* [EXERCISE AIM]
State how many lines in the listing below contain the word "Choose", and write nothing else.

* [INFORMATION SHOWN]
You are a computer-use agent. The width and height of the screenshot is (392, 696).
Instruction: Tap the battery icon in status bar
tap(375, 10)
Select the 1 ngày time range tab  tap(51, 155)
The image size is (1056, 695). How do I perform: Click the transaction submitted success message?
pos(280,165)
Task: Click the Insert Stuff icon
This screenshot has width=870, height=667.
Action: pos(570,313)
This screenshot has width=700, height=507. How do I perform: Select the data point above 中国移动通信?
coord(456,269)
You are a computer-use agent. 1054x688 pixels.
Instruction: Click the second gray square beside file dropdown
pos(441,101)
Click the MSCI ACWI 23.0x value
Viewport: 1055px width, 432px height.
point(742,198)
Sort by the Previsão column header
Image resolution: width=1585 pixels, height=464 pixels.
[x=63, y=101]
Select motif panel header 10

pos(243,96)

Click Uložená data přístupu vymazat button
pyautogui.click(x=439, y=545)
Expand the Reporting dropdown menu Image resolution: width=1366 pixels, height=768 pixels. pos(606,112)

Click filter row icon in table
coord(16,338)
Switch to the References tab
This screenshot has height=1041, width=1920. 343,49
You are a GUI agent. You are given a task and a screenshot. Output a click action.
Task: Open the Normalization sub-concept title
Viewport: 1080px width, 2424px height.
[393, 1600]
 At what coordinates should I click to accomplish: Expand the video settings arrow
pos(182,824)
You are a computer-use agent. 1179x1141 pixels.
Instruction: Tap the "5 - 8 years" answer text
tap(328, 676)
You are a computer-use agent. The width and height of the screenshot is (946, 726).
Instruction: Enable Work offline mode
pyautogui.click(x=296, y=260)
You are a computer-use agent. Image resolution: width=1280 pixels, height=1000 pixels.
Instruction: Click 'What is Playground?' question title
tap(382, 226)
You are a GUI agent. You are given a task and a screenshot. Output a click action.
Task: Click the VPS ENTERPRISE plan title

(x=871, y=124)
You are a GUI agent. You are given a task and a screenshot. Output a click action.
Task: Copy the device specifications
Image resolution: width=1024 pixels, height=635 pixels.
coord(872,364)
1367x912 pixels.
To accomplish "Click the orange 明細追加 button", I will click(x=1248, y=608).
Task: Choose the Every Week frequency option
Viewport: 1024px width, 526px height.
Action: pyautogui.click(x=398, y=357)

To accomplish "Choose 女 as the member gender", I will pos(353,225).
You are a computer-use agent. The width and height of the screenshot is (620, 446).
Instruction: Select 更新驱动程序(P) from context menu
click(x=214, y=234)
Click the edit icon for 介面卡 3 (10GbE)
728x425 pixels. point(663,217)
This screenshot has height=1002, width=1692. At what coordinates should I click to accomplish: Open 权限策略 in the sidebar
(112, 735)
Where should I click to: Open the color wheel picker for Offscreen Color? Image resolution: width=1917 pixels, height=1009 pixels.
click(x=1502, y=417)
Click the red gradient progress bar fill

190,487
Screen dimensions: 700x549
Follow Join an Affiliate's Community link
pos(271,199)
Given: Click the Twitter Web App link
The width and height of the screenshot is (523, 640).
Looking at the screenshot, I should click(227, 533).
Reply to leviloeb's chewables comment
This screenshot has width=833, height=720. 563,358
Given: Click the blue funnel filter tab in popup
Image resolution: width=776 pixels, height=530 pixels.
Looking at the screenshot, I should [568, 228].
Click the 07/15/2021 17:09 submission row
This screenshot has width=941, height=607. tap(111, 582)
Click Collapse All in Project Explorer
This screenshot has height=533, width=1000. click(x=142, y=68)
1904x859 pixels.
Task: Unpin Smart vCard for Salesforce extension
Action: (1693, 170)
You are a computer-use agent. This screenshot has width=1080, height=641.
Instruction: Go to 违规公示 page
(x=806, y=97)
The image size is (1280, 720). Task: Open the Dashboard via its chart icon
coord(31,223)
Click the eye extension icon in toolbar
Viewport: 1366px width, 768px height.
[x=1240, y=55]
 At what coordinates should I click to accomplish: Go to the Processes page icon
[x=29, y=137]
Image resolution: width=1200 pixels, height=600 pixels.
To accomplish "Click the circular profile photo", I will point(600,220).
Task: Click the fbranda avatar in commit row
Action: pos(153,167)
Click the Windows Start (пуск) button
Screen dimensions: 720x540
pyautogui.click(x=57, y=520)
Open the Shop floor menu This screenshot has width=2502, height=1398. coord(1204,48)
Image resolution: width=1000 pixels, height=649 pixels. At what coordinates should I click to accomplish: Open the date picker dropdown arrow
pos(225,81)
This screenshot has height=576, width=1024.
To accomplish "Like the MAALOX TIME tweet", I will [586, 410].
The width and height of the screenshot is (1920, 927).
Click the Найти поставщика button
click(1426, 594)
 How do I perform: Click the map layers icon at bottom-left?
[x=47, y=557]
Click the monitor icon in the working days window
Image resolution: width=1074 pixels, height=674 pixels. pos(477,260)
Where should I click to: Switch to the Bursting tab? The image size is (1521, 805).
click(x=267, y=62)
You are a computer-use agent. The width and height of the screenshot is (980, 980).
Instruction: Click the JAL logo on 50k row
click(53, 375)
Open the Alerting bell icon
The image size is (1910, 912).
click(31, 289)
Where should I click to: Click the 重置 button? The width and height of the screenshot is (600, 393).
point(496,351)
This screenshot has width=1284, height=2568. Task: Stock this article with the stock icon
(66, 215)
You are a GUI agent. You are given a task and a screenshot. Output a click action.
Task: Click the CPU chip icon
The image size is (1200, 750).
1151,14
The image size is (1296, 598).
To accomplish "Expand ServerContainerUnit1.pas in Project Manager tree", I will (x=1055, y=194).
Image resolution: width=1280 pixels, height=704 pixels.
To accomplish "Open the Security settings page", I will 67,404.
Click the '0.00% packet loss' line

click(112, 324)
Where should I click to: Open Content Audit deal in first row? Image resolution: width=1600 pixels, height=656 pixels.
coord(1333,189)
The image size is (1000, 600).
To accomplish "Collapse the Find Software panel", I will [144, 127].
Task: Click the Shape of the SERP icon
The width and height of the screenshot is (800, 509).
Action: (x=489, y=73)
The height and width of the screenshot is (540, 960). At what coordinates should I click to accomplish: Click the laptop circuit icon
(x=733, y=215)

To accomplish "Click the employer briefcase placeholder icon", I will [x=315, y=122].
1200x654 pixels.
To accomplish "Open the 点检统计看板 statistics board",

* [OUTPUT]
2